→ **Fragmento original**:
+ + + + +

Un mes en el campo comienza con un tan abstracto como físico plano –opresivo y  angustioso- de Birkin arrastrándose por el barro, entre las alambradas, en el campo de batalla. Su siguiente plano: su grito, y sus convulsiones, al despertar en su habitación. Dos planos son suficientes para definir la experiencia y su efecto, un estado emocional. Por ello, percibimos su rostro, en el tren que le traslada a Oxgodby, como una máscara que a duras penas puede disimular, contener, su fragilidad, la demolición emocional que intenta restaurar. Lo conseguirá en paralelo a la restauración del fresco, para la que le han contratado, en lo alto de la capilla, donde prefiere dormir (como quien no encuentra lugar en la realidad). En ese fresco, como si fuera el reflejo de las capas o costras que libera en sí mismo para afrontar su tartamudeo vital, se revelará otra circunstancia violenta en el pasado, de índole xenófoba (el pintor era musulmán). Otro reflejo: en el prado colindante, el arqueólogo Moon (Kenneth Brannagh, en la que fue su primera interpretación cinematográfica), contratado para encontrar los restos de un antepasado del terrateniente, busca una iglesia sajona enterrada (reflejo de las ilusiones enterradas). También es otro desecho emocional por la guerra. Duerme en un hoyo excavado, en el interior de la tienda de campaña, como dormía en las trincheras, y grita desesperado por las noches cuando despierta sobresaltado. También, como el pintor musulmán del pasado, ha sufrido su discriminación. En el pueblo, un compañero del ejército, insinúa veladamente a Birkin que Moon fue penalizado durante su último año en el ejército por desenterrar su condición homosexual. Sea en la edad media o en el siglo XX, el ser humano sigue despreciando a otros congéneres por un aspecto u otro, y además ejerciendo la violencia sancionadora (sea física o condenatoria) sobre ellos.

+ + + + +

→ **Material extraído**:
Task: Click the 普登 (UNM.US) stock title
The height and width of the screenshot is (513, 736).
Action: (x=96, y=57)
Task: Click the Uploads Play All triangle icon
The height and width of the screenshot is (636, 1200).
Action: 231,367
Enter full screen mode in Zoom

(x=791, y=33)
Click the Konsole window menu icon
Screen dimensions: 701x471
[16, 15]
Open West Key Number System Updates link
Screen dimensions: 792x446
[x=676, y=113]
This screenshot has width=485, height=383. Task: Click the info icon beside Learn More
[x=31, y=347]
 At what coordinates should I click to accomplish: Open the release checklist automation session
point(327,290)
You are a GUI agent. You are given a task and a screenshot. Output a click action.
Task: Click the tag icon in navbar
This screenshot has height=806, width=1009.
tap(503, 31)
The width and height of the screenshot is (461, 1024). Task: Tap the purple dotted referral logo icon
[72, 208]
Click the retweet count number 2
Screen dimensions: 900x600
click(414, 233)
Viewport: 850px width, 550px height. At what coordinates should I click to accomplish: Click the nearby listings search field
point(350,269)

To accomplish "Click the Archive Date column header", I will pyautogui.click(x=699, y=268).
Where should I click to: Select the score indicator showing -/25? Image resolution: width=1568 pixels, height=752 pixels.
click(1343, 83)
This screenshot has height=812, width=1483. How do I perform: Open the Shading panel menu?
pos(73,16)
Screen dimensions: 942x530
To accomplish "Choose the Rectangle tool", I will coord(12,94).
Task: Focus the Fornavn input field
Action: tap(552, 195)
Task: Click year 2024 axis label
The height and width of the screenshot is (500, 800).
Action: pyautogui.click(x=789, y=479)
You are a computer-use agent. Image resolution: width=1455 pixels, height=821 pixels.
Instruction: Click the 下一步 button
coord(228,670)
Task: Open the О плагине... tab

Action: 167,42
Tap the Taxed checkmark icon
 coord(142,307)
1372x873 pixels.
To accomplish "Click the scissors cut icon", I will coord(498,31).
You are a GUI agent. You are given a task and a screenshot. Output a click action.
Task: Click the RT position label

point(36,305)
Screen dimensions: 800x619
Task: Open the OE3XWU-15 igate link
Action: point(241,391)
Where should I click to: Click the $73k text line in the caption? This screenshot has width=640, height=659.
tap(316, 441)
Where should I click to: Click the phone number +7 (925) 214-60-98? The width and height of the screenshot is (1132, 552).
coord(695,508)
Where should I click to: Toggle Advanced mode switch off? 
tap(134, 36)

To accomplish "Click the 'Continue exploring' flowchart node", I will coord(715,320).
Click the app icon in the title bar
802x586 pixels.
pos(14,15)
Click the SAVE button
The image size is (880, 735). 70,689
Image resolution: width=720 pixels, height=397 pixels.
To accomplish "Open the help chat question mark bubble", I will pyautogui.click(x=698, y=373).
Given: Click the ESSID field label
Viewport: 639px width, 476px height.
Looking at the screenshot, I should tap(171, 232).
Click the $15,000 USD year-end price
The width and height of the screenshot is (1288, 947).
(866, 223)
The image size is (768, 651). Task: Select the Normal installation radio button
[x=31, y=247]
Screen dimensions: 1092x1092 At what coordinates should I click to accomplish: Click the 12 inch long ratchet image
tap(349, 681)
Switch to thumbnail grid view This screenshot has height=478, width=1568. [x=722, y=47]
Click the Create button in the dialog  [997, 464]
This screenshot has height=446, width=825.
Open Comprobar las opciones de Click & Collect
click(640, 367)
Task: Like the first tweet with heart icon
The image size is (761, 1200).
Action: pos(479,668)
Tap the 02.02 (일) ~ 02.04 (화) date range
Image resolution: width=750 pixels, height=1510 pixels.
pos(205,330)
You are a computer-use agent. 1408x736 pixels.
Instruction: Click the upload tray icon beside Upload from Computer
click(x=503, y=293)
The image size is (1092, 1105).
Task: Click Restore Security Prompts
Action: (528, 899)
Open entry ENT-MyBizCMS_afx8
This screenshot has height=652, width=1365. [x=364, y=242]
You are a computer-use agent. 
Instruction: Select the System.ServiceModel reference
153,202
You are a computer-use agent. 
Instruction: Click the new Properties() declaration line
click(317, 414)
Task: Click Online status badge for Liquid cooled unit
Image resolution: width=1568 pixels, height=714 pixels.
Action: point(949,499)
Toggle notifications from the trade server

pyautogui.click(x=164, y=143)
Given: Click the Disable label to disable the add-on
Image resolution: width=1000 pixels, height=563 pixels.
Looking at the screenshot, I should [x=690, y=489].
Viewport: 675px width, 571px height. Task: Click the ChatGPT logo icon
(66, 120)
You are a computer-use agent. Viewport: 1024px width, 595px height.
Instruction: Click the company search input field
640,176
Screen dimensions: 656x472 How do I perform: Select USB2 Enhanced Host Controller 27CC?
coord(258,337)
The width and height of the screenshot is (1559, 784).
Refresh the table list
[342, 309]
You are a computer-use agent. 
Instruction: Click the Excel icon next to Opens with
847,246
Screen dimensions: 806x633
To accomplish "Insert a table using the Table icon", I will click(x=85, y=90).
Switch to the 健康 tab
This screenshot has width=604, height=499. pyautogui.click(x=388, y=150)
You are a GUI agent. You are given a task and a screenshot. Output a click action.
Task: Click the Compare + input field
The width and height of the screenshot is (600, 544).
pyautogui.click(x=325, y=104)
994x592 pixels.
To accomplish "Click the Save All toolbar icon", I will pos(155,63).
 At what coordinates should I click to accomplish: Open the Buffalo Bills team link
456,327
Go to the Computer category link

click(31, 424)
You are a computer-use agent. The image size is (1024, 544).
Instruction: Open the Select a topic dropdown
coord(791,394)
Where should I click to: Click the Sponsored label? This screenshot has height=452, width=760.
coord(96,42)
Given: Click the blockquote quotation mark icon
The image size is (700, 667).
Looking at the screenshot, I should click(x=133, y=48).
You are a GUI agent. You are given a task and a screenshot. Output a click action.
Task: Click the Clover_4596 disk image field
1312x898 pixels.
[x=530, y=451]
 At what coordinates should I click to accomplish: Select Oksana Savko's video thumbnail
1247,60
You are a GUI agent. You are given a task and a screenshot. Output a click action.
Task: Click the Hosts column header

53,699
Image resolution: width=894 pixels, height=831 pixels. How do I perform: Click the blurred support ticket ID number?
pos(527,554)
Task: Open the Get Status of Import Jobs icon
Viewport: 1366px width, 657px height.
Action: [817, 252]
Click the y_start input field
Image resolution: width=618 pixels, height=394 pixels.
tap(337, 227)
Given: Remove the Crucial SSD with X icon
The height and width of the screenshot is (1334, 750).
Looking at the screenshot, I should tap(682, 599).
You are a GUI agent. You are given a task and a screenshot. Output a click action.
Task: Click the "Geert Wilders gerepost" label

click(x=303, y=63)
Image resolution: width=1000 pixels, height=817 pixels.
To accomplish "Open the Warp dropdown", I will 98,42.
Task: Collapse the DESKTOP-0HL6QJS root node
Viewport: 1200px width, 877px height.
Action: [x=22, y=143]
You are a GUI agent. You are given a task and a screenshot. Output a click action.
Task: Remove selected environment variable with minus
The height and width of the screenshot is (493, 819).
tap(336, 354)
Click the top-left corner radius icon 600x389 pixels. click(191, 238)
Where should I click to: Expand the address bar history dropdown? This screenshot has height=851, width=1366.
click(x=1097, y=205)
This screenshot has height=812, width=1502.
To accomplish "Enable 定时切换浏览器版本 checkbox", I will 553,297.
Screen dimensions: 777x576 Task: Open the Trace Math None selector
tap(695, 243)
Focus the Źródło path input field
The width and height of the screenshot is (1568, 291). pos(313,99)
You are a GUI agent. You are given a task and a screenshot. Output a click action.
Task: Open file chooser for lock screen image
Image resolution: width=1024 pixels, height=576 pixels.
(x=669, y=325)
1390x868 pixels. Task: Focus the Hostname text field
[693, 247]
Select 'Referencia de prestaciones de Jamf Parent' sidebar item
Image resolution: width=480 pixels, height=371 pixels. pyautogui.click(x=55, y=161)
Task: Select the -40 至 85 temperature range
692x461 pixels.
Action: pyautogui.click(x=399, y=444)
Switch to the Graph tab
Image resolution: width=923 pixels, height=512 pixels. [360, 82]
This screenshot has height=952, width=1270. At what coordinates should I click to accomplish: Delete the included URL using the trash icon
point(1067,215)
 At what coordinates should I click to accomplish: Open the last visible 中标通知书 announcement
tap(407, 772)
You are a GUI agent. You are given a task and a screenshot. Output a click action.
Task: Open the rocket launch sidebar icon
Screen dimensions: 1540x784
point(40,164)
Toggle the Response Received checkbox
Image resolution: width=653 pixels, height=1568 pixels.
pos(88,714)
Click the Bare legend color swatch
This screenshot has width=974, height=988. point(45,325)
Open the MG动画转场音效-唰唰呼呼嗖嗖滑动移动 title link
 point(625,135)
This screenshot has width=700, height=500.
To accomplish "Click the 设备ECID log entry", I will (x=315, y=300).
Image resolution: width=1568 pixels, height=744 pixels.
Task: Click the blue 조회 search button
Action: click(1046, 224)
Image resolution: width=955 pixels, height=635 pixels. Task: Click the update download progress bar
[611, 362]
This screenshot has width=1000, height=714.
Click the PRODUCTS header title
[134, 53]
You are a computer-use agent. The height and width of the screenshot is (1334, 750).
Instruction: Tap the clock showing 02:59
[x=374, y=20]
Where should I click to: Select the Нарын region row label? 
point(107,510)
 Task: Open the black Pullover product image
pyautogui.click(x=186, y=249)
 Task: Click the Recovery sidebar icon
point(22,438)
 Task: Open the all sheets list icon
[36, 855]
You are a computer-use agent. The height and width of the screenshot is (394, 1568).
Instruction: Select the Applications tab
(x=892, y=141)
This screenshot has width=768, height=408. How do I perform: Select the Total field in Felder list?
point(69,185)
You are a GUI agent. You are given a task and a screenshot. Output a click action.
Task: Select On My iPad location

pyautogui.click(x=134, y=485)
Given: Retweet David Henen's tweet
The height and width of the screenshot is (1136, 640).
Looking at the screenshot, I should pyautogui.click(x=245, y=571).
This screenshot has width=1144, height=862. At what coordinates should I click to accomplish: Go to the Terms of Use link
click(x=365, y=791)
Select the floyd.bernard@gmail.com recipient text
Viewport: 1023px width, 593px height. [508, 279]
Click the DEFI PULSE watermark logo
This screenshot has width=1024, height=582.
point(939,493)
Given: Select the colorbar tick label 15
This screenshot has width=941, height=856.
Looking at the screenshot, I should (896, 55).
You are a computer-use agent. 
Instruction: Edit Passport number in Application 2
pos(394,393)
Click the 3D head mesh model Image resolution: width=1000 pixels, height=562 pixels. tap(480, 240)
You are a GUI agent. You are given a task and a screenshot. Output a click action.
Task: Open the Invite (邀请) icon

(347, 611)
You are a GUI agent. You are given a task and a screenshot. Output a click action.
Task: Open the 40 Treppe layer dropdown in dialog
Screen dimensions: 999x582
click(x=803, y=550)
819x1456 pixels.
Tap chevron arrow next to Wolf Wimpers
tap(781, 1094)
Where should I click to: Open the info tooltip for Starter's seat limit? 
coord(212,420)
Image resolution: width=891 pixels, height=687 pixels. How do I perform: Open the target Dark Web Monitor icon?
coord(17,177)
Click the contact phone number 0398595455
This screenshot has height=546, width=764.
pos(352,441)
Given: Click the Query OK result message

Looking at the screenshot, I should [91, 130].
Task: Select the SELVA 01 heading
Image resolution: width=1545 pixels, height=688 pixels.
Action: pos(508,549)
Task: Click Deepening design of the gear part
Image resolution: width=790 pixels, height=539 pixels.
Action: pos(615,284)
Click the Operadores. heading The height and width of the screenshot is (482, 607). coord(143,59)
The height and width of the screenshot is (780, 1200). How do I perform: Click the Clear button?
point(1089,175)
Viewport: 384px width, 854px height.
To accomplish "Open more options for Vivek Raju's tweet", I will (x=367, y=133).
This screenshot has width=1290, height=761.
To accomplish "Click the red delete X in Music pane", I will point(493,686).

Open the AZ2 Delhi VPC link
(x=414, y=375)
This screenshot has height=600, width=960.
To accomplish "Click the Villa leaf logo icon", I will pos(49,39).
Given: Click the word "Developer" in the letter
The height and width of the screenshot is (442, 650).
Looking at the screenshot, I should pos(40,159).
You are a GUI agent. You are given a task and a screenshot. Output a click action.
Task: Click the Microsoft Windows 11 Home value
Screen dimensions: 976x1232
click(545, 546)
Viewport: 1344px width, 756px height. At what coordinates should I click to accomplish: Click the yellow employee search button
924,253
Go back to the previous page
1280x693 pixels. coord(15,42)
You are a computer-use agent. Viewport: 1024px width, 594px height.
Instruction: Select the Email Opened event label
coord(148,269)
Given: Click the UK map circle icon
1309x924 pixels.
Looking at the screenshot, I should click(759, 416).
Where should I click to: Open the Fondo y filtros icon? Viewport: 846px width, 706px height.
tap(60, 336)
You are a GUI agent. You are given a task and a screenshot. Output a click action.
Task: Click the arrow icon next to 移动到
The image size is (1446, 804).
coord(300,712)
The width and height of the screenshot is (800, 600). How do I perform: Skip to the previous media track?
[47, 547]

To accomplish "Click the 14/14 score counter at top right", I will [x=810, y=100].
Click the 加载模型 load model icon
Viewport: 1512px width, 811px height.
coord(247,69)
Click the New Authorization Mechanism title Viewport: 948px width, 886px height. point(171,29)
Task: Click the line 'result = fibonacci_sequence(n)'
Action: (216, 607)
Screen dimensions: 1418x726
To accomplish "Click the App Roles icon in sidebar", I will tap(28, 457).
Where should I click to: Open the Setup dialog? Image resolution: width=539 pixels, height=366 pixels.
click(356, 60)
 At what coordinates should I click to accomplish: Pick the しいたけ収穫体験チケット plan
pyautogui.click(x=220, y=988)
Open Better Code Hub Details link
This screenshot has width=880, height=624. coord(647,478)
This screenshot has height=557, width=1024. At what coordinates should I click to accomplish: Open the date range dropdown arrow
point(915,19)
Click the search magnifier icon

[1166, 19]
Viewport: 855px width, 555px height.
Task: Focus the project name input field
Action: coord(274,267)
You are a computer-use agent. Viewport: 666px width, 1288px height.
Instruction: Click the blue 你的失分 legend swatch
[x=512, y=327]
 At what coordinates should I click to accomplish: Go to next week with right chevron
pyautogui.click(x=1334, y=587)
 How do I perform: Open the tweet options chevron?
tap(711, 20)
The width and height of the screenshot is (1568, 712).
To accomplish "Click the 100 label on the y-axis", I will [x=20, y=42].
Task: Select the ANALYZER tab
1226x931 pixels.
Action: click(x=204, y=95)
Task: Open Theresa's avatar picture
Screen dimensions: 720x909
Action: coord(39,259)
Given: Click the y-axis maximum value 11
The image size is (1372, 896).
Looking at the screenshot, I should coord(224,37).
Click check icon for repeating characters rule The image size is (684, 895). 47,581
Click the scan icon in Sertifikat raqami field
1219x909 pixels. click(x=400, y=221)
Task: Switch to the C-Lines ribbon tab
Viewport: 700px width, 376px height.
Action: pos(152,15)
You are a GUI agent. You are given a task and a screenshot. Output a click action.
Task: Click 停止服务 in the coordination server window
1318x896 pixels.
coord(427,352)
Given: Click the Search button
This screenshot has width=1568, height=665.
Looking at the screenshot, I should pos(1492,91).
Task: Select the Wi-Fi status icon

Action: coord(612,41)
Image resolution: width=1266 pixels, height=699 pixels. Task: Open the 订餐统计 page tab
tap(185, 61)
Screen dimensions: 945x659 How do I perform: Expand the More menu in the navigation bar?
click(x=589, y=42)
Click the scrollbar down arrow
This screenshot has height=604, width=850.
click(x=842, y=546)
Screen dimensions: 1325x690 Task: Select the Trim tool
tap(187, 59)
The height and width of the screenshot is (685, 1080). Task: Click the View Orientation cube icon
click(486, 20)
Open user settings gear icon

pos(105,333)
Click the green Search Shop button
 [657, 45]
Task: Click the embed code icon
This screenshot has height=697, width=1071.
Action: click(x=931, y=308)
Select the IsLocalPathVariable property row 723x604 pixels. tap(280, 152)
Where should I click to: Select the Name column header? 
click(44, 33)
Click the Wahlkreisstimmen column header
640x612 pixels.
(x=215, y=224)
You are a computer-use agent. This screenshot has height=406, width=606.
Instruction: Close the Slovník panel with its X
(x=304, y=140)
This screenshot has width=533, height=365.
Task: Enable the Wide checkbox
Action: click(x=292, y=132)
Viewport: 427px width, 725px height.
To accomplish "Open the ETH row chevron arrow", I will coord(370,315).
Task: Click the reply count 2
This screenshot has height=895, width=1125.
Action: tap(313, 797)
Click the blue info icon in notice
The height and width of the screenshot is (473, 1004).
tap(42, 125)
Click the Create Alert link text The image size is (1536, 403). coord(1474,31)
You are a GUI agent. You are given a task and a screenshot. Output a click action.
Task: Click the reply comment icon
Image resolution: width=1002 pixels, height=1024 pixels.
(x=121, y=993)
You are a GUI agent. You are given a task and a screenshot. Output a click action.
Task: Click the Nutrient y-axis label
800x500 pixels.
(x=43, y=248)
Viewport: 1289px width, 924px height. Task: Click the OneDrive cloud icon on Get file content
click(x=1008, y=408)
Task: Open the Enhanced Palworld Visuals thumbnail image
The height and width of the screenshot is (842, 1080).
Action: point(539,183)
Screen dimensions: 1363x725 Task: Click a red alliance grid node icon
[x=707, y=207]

+ + + + +

→ **Lista de tareas**:
a – Según el fragmento sobre la película Un mes en el campo, ¿dónde prefiere dormir Birkin?
b – Prosiga el fragmento sobre la película Un mes en el campo a partir de su última oración.

→ **Respuestas de tareas**:
a – En lo alto de la capilla.

b –
Ese paraje de apariencia luminosa e idílica de Oxgodby, como la misma vida o cualquier ilusión, se ve perturbada por las fisuras de la muerte, como la enfermedad de la niña, a la que quedan pocos meses de vida, que visita Birkin, el disparo de un cazador, o las sombras que impedirán que alguien pueda vivir sus deseos y sentimientos como quisiera en una sociedad atrofiada en sus prejuicios o en sus categorizaciones clasistas. Birkin, con furia, grita hacia la iglesia que no existe ningún dios (podría traducirse oxgodby, como por un dios oxidado). Quien conoce las trincheras, quien conoce lo que es arrastrarse por el barro entre alambradas sabe mejor que nadie que esas creencias son fantasías con las que se pretende sentir que la realidad está regida por un orden armonioso. El plano final recoge una vista general de la campiña en la que se ha desarrollado la fundacional encrucijada de su vida, el descubrimiento de la frágil y manchada constitución del espacio posible y evocativo del paraíso, y la asunción templada de su condición doliente y fugaz en el tiempo. Supera su tartamudeo, como el personaje del prólogo de El espejo, de Tarkovski, para enfrentarse con la erosión del espejo del mundo, con el débil hilo que une y distancia a los seres humanos. Una excepcional secuencia final que alterna su marcha con la llegada de él mismo décadas después para reencontrarse con ese espacio que supuso para él tan crucial experiencia vital. La narración, por tanto, es el trayecto desde la circunstancia del protagonista, deshabitado, un guiñapo arrastrándose, en el telúrico espacio de la desolación (alambrada y barro), al espacio distante (truncado), pero presente (como inspiración de impulso de acción vital), de la anhelada pero ilusoria, o efímera, Arcadia.